Intraoperative Hypothermia: Causes, Risks, and Prevention

Intraoperative hypothermia is a common and significant issue during surgical procedures. It refers to an unintended drop in a patient’s core body temperature below normal levels. Maintaining a stable body temperature is important for optimal physiological function during and after surgery.

What is Intraoperative Hypothermia?

Intraoperative hypothermia is defined as a core body temperature falling below 36°C (96.8°F) from the start of anesthesia until the completion of surgery. Normal core body temperature is maintained between 36.6°C and 37.4°C. The body’s thermoregulation system, controlled by the hypothalamus, works to keep this temperature stable through mechanisms like vasoconstriction, shivering, and sweating.

During surgery, this natural thermoregulation is impaired, leading to heat loss. Core body temperature is monitored using specialized probes placed in sites such as the esophagus, bladder, or nasopharynx, providing accurate and continuous readings. This allows medical teams to make real-time adjustments.

Causes During Surgery

Anesthesia significantly impairs the body’s natural temperature regulation. Anesthetic agents, including volatile agents and opioids, reduce the thresholds for vasoconstriction and shivering. This impairment leads to vasodilation, causing warm blood from the core to redistribute to cooler peripheral tissues, resulting in a rapid initial temperature drop of about 1-1.5°C in the first hour of general anesthesia.
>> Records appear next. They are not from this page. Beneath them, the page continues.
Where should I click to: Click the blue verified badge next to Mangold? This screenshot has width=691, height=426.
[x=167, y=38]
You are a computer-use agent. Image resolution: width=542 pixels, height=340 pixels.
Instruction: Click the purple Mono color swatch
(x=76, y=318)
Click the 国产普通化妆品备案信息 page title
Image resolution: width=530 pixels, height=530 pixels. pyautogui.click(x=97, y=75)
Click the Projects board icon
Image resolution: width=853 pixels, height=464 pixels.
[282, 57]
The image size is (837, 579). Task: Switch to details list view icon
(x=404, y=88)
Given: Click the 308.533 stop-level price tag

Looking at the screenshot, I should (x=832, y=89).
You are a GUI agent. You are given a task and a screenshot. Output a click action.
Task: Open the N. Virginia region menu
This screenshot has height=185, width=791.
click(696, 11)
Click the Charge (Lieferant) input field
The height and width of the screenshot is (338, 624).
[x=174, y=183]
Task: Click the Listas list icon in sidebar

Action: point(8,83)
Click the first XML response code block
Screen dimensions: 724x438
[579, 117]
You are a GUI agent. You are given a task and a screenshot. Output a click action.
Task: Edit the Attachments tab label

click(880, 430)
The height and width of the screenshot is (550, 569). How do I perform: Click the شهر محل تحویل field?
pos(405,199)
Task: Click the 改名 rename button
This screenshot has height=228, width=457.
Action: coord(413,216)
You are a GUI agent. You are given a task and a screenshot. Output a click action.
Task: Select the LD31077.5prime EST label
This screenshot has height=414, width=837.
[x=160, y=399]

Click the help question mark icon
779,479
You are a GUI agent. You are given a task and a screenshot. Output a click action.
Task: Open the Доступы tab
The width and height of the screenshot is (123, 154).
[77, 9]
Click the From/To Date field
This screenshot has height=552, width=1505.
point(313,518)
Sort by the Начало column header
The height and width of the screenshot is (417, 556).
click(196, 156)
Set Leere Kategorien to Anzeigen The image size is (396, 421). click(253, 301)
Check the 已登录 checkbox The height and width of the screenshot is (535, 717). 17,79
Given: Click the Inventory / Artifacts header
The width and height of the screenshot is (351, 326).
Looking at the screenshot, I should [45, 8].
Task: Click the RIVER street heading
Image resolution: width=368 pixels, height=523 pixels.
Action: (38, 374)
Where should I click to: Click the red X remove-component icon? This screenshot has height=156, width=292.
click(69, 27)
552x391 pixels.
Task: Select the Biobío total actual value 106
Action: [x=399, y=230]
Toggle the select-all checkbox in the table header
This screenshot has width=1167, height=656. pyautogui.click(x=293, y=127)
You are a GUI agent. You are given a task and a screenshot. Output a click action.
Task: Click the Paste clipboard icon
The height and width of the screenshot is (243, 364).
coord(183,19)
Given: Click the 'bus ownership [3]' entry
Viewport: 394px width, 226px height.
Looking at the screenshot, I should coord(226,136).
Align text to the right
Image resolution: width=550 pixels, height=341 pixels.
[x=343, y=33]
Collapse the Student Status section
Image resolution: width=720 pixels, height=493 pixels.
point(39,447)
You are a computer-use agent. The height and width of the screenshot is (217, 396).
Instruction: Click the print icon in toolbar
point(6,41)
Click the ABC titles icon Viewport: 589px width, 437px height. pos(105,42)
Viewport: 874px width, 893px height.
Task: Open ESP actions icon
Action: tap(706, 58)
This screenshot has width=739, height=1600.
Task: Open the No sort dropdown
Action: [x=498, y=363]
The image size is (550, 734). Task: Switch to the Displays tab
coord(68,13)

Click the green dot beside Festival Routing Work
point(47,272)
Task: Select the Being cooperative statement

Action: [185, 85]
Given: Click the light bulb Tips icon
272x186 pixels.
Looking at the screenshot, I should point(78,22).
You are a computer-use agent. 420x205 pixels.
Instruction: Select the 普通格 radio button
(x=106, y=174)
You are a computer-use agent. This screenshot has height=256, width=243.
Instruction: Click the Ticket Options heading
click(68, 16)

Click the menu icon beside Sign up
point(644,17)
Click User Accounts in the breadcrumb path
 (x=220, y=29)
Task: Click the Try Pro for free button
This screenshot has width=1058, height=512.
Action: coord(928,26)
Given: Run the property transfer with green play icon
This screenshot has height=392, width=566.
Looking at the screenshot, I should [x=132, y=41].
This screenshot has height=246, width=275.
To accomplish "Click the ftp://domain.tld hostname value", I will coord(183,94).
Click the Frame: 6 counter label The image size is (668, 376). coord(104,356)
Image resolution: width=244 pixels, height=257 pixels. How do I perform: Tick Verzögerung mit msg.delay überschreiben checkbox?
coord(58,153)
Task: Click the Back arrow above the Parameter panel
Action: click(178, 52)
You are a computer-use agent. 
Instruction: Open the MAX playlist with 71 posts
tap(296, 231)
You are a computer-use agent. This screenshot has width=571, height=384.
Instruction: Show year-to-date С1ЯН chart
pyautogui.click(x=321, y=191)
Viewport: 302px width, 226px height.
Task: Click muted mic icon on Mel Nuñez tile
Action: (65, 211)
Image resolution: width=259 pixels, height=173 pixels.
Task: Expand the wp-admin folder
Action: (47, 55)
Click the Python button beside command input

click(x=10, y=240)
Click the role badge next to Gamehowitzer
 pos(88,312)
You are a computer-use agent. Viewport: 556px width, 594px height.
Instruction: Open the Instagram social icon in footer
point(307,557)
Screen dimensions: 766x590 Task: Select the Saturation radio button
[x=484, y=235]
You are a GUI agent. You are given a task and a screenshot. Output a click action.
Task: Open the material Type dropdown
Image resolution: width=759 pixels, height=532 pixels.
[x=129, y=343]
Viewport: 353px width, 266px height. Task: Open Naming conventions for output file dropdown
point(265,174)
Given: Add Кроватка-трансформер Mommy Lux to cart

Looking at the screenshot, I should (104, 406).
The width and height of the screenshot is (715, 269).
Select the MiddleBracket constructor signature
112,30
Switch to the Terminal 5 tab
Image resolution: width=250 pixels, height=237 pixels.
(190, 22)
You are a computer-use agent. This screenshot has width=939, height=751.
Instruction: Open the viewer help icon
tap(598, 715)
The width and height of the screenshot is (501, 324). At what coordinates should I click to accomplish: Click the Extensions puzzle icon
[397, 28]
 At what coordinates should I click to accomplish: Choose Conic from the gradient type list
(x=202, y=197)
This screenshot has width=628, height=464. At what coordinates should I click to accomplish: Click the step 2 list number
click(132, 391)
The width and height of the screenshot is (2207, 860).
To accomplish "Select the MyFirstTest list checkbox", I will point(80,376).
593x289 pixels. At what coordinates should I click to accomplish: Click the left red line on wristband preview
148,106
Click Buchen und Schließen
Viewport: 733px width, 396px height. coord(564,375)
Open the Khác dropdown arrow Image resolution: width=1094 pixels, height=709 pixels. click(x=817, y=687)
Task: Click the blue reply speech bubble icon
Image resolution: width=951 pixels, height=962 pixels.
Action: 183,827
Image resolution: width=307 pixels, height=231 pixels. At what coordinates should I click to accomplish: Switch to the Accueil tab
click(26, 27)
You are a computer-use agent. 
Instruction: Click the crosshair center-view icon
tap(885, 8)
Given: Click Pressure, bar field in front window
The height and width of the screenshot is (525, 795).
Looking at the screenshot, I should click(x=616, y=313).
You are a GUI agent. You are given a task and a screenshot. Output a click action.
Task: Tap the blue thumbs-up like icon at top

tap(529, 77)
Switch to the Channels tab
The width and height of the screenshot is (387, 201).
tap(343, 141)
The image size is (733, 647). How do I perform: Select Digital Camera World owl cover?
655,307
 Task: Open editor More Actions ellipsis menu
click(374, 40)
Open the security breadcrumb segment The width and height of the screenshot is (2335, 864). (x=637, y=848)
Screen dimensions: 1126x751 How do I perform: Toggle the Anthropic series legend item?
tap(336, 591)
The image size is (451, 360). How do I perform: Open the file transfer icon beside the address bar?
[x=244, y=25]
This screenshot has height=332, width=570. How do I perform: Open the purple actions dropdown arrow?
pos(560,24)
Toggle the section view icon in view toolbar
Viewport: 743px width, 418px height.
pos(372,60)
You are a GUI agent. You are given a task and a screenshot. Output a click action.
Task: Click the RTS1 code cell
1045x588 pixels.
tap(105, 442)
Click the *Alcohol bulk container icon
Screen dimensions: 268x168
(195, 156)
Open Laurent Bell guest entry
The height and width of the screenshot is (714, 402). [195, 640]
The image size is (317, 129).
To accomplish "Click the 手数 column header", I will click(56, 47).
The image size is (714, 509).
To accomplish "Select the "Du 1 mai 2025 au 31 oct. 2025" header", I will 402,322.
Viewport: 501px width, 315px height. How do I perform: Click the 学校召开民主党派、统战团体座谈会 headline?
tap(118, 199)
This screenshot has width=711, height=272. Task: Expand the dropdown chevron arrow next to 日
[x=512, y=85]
Environmental factors in the operating room also contribute to heat loss. Operating rooms are often kept cool, typically between 20°C and 24°C, which can lead to heat loss through radiation and convection from the patient’s exposed skin. Exposed body surfaces and cavities during surgery, especially large incisions or open body cavities like the abdomen or chest, further increase heat loss through evaporation. Cold surgical instruments and the operating table can also contribute to heat loss via conduction.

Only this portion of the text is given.